Who doesn’t like sexy six-pack abs?! Normal crunches are very basic for improving your abs, so we want to provide you with five very effective medicine ball exercises for a stronger abdominal core. The following exercises will show you how to train the upper and lower abdominals at the gym or at home. All you need is a medicine ball and a Swiss exercise ball. Choose a medicine ball that weighs between five to eight pounds. Beginners should start with a light-weight medicine ball, 5-7 reps in 3 sets, intermediates can do between 7-10 and advanced from 10-15.

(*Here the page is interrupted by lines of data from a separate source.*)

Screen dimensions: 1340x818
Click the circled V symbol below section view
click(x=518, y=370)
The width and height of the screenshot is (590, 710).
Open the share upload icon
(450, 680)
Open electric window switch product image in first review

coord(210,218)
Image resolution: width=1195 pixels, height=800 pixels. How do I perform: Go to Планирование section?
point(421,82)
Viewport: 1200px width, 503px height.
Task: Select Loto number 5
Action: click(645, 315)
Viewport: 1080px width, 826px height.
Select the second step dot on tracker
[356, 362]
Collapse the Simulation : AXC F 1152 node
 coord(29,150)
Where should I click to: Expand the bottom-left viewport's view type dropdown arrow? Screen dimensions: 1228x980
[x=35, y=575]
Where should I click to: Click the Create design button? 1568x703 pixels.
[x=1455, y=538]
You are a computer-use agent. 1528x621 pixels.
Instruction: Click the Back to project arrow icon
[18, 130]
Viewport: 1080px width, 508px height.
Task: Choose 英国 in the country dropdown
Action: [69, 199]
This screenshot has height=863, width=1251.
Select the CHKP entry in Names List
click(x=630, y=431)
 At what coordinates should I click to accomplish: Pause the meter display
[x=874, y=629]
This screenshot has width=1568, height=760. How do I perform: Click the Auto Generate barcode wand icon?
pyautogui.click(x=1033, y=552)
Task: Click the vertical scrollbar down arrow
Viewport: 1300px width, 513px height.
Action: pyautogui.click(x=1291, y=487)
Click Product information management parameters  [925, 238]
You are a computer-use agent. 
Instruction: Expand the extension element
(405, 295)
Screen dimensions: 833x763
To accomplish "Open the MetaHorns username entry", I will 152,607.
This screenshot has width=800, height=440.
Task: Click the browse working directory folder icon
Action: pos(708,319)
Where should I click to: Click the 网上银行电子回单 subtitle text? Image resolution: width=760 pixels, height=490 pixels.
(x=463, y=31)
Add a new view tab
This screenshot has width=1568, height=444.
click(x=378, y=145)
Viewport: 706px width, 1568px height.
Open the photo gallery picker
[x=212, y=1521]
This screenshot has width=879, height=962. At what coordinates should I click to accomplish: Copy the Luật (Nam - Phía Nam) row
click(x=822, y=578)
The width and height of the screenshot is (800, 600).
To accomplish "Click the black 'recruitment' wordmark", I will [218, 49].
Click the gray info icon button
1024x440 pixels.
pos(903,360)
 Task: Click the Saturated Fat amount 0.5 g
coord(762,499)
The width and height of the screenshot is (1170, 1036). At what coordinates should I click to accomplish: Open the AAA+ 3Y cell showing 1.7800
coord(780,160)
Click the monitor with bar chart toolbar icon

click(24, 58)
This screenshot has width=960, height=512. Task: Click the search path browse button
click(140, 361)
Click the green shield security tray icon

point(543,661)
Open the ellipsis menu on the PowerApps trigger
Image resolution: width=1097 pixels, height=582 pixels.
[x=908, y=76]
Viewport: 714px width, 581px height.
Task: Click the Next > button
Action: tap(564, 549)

1) Standing Reverse Wood Chop with Medicine Ball
Stand with your feet wider than hip-width. Hold the medicine ball by your right hip with both hands. While looking straight ahead, contract the abdominals and turn your torso slightly to the right. As you release the twist, lift the medicine ball across the body until your arms are extended over your left shoulder. Release and repeat the left hip to your right shoulder.
2) Medicine Ball Oblique Crunch on Swiss Ball
Sit up on the Swiss Exercise Ball. Engage your core, remember you have no back support so you really have to sit up straight and tuck in your stomach. Now we’re going to pick up the medicine ball and add weighted resistance. Keep the arms straight again and twist left, twist back to the right. The whole time you’re staying upright on the stability ball. So you really feel this in the obliques and the torso. And adding this weight, you feel a little bit more because you added weighted resistance to the stomach. Beginners can try this exercise without the medicine ball.
3) Russian Twist with Medicine Ball on Swiss Ball
Lie face up in a bridge position on an Exercise Ball. Make sure your head and shoulders are on the ball and your knees are aligned over the ankles. Extend your arms towards the ceiling while holding the medicine ball in both hands above your chest. Contract your abdominals and slowly rotate from side to side. Stop when your shoulders are vertically aligned. Do not twist your hips or lift your feet off the ground.
4) Seated Medicine Ball Throw
Sit on the floor with your knees bent, holding a 3kg medicine ball. Extend your arms beyond your head. Your partner sits 5 to 10 feet in front of you with his feet flat on the floor, knees bent, and arms straight overhead so he’s ready to catch your pass. Alternatively you may use a wall if you don’t have a workout partner.
Keeping your arms straight throw the ball to your partner’s hands. Remain in the sitting position. After he catches the ball, he should slowly lower himself to the floor, then explosively throw the ball back to you. Keep your feet planted at all times as you toss the ball back and forth. Aim for two or three sets of eight to 20 repetitions.
As this becomes easy, add repetitions and sets, use a heavier medicine ball, or sit on a Swiss ball.
5) Russian Twists with Medicine Ball
Russian Twists are not quite easy and therefore rather recommended for advanced. Beginners can try this exercise without the medicine ball or with their feet on the floor. This is an ab exercise sure to rip up that abdominal. From a seated position with your legs out in front of you, hold a medicine ball outward and twist from side to side. Count both sides as one repetition.